The FDA currently opposes this solution approach.

3. Centralized, disseminated, encrypted, blockchain database.

A centralized, disseminated, encrypted, blockchain solution has the potential to reconcile the confidentiality shortcomings of the single, centralized SQL database and the practical limitations of the “breadcrumb” model.

The database is centralized meaning that all transactions are recorded in it. But it is also disseminated meaning that the entire database can be distributed globally to provide higher levels of security.  It is not necessary that supply-chain members each maintain a copy of the database in order to interact with the system.  And, in fact, the proposed solution is structured so that no member maintains a copy of the database

This approach creates a centralized database similar to the first approach, but uses a new technology called blockchain to overcome the limitations of the standard, SQL-type database.

Many who recognize the term “blockchain” know that it is the technology that underlies Bitcoin.
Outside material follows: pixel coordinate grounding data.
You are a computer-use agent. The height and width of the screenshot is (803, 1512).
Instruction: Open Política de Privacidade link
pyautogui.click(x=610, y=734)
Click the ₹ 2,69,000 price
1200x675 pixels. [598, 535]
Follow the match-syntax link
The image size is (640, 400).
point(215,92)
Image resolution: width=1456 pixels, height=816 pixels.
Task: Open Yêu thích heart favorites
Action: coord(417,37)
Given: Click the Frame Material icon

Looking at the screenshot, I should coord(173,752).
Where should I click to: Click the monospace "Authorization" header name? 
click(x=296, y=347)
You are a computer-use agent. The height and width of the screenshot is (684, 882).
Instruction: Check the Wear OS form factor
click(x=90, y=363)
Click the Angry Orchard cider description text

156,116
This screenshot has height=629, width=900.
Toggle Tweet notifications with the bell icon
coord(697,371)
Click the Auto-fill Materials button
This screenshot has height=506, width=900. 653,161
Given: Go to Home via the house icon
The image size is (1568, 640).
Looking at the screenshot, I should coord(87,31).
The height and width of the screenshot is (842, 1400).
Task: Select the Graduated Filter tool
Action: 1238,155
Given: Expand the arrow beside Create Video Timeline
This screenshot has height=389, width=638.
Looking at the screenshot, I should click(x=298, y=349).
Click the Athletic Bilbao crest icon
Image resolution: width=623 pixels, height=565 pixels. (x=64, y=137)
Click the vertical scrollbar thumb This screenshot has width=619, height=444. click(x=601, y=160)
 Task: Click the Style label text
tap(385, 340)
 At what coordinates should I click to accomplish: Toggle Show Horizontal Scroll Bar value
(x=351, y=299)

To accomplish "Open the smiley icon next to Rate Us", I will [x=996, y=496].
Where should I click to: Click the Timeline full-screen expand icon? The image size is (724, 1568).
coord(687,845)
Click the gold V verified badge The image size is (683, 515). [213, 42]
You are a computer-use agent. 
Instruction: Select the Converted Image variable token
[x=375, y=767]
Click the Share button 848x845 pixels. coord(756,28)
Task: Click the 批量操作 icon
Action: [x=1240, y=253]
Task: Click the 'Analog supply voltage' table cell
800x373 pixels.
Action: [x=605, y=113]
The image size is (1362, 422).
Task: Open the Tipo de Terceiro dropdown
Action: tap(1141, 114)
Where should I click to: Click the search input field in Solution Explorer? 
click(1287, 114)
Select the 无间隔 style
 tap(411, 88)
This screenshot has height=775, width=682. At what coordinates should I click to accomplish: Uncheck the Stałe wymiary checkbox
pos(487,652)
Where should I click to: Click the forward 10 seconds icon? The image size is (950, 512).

But Bitcoin is only one implementation of blockchain technology.  And this robust technology supports a robust variety of alternative implementations.

In the currently envisioned approach tailored explicitly to address the requirements and concerns of the pharmaceutical industry, blockchain technology offers the following capabilities:

It uses a unique and robust encryption technology that has not been broken in over a decade while protecting the alluring $8 billion of value in the Bitcoin ecosystem. This encryption masks the identities of the parties involved in each transaction.
It includes integrity checks that verify concurrence of both the seller and the buyer before Transaction Data is added to the database.  Records are reconciled before they are entered, removing this issue from consideration.
It is highly tamper resistant. The encryption used protects the integrity of the data, not merely its confidentiality. Additionally, the database is replicated in multiple environments and uses a consensus mechanism to resolve conflicts. If an adversary does find a way to hack and alter one version of the database, this “outlier” will be thrown out because it will be outvoted by the other versions that consistently present the true version.
Besides the level of confidentiality created by encryption of certain data (e.g., buyer and seller names are hashed), the solution architecture isolates the database from direct access. The database is inaccessible to both supply-chain Members and Regulators/Law Enforcement. The contents of the database can only be interrogated using pre-defined reports. And rules for requesting these reports impose further access requirements. Supply-chain Members are restricted to request information only about transactions to which they are a party. (And they should already have this information in their internal ERP systems, limiting their need to request such reports. ) The FDA will have the rights to submit report requests for any transaction or group of transactions. But even they do not have direct access to the underlying database. They can only request reports previously agreed to by FDA and the industry. And access rules can also limit who at FDA is authorized to request which report. In this way, disgruntled employees or “entrepreneurial” employees looking to resell information will be limited to how much they can accumulate.
By continuously tracking all inventory throughout the supply chain, the system facilitates the immediate dissemination of product recall notices to all inventory holders without having to disclose the names of these parties to the manufacturer.
Similarly, the system has the ability to automatically alert all inventory holders when a particular batch of product is approaching (or has reached) expiration.
Summary

Solving the track-and-trace problem to comply with DSCSA is a non-trivial problem. And the impacts of exposing supply-chain Member confidential competitive data (in approach 1) or delayed FDA response to a public health crisis (in approach 2) are substantial.  The “blockchain” solution (approach 3) has yet to be proven, but holds the promise of a solution that will significantly reduce the likelihood of both types of exposure.  It warrants further investigation and potentially, an industry pilot.